Al di là delle repliche d’ordinanza dei consiglieri del Pd all’intervento della consigliera grillina, si sussurra che alla maggioranza – o almeno in una parte di essa – non sfugga la portata della faccenda. E ad animare le discussioni a bassa voce sia soprattutto il mistero dei presunti brogli, con i nomi di Salvatore Scarpino e Teresa Rivetti, entrambi di origini calabresi, vergati con la stessa calligrafia su una trentina di schede elettorali. Cosa sia accaduto, per mano di chi non è ancora stato chiarito ma il nodo oltre che giudiziario è inevitabilmente diventato anche politico.
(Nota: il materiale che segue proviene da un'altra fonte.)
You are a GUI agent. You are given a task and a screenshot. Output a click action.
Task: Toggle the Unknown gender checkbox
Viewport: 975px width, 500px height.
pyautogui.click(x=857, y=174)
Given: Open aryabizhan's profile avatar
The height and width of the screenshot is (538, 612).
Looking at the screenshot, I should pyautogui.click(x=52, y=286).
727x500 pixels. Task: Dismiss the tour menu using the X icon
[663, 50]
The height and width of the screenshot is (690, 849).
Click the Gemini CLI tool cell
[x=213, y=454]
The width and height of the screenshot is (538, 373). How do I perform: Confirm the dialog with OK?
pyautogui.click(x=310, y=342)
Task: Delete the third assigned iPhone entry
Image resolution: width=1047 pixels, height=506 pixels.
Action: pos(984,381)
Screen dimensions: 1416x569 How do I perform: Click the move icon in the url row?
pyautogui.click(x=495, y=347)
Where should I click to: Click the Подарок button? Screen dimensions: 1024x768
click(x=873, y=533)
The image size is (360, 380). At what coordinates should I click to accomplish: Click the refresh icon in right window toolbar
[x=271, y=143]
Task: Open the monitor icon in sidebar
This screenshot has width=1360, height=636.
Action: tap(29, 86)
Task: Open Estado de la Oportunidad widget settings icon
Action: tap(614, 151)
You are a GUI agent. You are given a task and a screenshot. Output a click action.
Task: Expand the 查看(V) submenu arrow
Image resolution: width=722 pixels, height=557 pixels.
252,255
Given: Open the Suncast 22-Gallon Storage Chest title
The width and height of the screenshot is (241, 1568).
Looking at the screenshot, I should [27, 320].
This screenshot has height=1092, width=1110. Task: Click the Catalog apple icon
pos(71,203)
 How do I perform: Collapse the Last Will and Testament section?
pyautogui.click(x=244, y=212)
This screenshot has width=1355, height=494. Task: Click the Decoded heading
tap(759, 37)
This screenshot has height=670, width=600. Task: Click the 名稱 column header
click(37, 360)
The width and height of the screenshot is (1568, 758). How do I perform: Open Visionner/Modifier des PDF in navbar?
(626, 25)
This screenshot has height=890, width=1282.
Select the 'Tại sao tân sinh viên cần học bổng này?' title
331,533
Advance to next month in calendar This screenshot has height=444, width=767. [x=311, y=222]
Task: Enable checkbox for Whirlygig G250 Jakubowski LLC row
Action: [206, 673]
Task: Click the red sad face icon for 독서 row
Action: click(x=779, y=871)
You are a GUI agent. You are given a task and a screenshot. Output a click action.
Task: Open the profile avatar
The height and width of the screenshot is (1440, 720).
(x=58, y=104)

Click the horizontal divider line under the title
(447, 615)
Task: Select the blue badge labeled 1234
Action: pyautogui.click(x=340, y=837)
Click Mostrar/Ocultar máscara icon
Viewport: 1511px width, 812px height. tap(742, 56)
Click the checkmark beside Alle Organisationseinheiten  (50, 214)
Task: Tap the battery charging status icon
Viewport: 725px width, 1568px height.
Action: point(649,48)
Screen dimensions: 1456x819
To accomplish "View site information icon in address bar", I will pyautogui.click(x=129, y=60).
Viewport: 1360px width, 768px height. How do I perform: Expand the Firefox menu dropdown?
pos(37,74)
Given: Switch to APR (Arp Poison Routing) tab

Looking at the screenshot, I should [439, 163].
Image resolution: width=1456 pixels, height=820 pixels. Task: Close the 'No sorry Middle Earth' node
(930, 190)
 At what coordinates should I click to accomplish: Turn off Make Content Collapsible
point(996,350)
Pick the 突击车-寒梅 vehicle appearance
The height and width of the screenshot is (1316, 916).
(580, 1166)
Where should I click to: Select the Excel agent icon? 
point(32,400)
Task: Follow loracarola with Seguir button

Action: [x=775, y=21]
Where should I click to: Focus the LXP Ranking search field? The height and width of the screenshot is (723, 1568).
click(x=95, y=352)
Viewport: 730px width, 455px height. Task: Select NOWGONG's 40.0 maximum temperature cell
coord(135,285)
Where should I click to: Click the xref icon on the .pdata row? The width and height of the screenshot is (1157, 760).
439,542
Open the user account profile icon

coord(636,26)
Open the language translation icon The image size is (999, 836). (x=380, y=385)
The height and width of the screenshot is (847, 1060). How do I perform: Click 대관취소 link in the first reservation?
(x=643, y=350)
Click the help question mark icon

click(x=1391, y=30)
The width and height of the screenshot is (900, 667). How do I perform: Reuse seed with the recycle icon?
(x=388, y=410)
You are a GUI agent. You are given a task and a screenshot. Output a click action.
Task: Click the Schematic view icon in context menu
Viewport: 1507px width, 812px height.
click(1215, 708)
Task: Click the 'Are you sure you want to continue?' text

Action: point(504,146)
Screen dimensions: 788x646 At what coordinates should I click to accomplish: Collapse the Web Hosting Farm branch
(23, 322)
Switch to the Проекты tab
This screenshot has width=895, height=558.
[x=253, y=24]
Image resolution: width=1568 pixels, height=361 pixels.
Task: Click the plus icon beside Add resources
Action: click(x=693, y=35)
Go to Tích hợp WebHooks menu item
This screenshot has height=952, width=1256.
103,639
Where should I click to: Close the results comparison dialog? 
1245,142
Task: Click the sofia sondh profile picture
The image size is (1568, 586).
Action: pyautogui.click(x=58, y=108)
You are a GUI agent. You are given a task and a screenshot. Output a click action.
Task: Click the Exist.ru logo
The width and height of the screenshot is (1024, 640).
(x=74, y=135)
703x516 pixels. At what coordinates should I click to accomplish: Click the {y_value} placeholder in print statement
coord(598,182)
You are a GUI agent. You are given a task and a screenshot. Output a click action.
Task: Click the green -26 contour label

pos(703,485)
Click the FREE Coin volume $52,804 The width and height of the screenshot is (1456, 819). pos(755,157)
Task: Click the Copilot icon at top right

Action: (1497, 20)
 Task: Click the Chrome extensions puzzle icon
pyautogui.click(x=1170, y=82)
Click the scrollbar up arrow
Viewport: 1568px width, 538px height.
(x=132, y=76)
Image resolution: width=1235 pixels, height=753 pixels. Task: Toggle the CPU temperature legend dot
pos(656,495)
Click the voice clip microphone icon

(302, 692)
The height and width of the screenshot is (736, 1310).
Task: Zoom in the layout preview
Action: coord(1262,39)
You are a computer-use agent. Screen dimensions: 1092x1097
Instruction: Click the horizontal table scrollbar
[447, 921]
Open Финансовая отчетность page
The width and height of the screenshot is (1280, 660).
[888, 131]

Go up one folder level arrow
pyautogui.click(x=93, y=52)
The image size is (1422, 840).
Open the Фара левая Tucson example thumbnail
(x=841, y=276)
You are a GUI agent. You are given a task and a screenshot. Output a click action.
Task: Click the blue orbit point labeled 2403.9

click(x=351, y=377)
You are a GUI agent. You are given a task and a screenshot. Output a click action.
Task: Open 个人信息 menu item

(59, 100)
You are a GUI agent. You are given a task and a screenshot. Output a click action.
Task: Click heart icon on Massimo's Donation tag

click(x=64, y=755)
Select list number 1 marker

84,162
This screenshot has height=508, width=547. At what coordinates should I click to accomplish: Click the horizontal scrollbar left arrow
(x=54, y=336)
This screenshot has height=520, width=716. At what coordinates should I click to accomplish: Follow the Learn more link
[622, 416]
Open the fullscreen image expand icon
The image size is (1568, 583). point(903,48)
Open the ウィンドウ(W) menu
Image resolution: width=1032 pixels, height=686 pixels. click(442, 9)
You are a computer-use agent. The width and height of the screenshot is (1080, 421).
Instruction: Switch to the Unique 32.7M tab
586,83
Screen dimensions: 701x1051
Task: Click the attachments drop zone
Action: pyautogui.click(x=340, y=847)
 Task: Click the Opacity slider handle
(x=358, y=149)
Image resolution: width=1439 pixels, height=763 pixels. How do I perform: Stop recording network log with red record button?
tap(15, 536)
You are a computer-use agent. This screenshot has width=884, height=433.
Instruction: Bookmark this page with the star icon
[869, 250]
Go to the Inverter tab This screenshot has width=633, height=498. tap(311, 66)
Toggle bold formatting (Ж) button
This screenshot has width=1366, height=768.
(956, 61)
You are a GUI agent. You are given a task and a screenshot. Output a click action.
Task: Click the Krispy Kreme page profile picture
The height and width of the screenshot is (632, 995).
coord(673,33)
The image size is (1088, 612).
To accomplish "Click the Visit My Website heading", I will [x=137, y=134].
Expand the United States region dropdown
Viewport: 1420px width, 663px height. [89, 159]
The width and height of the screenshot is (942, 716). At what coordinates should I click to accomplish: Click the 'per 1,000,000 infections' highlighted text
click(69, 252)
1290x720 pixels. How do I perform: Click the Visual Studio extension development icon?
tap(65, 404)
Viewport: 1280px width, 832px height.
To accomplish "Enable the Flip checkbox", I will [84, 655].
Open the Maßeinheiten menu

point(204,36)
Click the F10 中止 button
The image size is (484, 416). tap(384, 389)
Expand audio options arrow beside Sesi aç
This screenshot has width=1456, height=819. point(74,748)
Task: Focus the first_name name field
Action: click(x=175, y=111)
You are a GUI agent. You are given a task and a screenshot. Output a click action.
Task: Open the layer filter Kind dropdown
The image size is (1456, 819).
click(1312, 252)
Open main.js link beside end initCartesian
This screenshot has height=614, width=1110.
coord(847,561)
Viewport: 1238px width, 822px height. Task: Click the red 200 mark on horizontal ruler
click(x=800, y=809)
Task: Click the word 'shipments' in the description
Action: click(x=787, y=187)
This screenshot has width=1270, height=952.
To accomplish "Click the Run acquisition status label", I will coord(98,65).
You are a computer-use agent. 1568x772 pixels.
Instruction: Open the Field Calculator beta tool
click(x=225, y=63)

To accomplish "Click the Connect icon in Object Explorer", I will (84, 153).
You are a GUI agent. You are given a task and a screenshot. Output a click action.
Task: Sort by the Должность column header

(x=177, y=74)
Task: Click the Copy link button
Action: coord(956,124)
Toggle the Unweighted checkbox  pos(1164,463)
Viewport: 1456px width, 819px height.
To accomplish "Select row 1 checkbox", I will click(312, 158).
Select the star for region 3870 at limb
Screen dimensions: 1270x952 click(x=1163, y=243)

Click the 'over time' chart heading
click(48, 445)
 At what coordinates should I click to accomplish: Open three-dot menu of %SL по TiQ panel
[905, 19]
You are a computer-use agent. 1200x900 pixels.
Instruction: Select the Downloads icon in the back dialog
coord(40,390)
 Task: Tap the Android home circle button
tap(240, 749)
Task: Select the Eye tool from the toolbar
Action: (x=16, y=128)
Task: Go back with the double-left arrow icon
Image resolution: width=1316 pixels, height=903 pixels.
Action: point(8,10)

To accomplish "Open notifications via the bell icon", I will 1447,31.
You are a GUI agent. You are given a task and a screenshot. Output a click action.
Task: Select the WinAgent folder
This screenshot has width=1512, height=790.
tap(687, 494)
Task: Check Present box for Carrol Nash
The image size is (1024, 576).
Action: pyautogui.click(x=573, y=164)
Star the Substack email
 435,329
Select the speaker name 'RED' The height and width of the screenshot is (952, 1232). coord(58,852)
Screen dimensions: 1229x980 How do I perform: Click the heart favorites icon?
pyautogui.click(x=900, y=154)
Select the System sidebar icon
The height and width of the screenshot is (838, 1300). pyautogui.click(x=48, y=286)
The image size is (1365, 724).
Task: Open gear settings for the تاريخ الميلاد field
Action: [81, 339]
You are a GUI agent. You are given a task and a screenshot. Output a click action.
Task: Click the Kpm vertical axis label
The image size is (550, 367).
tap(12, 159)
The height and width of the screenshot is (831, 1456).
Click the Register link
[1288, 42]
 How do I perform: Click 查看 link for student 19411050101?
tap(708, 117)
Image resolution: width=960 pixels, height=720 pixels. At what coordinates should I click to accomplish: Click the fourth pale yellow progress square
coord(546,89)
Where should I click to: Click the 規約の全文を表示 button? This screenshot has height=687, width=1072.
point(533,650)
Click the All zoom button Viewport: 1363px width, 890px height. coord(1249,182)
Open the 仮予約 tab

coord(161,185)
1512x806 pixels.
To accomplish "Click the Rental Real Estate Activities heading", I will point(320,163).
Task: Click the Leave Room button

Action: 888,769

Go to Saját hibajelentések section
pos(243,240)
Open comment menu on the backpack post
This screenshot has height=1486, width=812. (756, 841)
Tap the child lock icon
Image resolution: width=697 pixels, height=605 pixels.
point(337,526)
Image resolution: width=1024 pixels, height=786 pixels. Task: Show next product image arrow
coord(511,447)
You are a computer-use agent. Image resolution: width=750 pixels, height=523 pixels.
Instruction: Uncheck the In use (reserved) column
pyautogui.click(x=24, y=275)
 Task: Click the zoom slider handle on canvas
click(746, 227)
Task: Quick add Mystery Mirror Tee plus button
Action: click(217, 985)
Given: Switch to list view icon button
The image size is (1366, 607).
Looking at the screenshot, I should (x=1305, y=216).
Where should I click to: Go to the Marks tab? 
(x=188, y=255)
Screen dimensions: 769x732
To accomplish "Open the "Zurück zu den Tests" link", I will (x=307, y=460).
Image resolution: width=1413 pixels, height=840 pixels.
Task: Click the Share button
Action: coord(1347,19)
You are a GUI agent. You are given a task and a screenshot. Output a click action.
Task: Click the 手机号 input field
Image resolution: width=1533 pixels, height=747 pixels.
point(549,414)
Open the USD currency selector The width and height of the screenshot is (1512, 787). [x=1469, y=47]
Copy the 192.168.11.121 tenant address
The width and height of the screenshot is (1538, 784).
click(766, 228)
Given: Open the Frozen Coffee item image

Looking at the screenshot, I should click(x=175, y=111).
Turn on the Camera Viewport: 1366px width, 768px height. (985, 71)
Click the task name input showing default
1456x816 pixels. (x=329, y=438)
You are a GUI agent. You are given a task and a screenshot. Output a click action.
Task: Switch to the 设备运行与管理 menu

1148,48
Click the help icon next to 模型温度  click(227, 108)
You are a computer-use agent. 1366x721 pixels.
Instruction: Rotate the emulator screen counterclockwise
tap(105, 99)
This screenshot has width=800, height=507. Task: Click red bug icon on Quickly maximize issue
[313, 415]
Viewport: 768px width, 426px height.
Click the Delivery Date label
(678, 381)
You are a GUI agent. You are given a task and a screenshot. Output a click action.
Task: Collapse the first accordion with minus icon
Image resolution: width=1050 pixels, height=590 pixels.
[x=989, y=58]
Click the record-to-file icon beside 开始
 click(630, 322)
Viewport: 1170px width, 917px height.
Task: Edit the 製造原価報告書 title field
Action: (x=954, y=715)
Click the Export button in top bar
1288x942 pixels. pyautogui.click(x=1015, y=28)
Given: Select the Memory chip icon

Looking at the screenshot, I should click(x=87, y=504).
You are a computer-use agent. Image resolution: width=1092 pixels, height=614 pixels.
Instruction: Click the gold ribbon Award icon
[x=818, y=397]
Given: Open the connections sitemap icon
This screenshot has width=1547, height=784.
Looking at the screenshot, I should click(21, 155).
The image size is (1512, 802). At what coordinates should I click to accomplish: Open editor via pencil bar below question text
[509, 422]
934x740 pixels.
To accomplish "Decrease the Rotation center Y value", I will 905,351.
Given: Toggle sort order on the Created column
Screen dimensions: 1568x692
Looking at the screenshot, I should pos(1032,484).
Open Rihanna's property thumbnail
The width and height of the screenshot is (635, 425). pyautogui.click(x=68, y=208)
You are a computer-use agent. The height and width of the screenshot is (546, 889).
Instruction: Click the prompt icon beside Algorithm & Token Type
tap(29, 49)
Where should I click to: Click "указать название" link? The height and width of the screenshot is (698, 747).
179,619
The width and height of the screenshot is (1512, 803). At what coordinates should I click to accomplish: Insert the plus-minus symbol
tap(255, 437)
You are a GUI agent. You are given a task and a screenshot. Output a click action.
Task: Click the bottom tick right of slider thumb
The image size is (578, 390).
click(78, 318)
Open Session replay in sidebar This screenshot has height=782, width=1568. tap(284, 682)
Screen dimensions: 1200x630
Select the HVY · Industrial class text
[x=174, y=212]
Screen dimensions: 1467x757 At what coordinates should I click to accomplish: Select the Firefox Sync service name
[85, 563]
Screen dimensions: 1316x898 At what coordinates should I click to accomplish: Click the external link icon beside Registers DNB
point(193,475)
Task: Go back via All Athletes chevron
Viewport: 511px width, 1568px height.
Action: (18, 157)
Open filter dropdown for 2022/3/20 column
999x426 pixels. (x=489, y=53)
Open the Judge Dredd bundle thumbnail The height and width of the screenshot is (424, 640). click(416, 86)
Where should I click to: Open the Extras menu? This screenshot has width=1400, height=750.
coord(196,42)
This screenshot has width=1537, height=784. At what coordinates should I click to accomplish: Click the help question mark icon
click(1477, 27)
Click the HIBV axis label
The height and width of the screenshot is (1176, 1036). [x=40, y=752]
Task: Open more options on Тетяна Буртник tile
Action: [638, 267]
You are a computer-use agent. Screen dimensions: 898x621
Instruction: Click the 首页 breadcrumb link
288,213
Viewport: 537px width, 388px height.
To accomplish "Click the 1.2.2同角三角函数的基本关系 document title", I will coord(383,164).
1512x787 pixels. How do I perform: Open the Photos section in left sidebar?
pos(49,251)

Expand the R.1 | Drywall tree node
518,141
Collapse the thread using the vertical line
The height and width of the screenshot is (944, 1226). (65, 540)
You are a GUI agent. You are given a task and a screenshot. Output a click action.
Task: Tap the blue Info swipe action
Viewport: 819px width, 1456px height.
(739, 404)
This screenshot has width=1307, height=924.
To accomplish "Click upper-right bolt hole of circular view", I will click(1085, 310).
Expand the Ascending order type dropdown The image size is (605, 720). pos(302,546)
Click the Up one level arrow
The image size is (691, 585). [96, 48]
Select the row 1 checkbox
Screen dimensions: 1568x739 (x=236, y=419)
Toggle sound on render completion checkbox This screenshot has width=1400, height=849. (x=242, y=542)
Scarpino, nel frattempo, si è fatto notare per essersi candidato alla presidenza del Consiglio comunale e per avere abbandonato l’aula quando il gruppo consigliare ha eletto Emanuela Caselli. Un voto a scrutinio segreto dal quale sono però usciti nomi di altri consiglieri del Pd (sono spuntati voti per Capelli, Pavari, De Franco, Morelli, De Lucia), lasciando spazio al sospetto che qualche mal di pancia ci sia. La versione ufficiale è che si sia trattato di una burla dei grillini, ma le prove non ci sono.
Vecchi in ogni caso che sa che, con le procure al lavoro potrebbero scoppiare nuove grane. E sulla legalità ci ha messo la faccia, ponendola tra le priorità del suo mandato amministrativo e aprendo ad un patto con le opposizioni, a cominciare dagli stessi grillini ai quali ha risposto un po’ seccato di “non fare i fenomeni”. Al di là delle scaramucce da consiglio comunale, sulla risposta alla sfida della legalità il sindaco si gioca una buona parte del senso del suo mandato. Non sarà una sfida facile.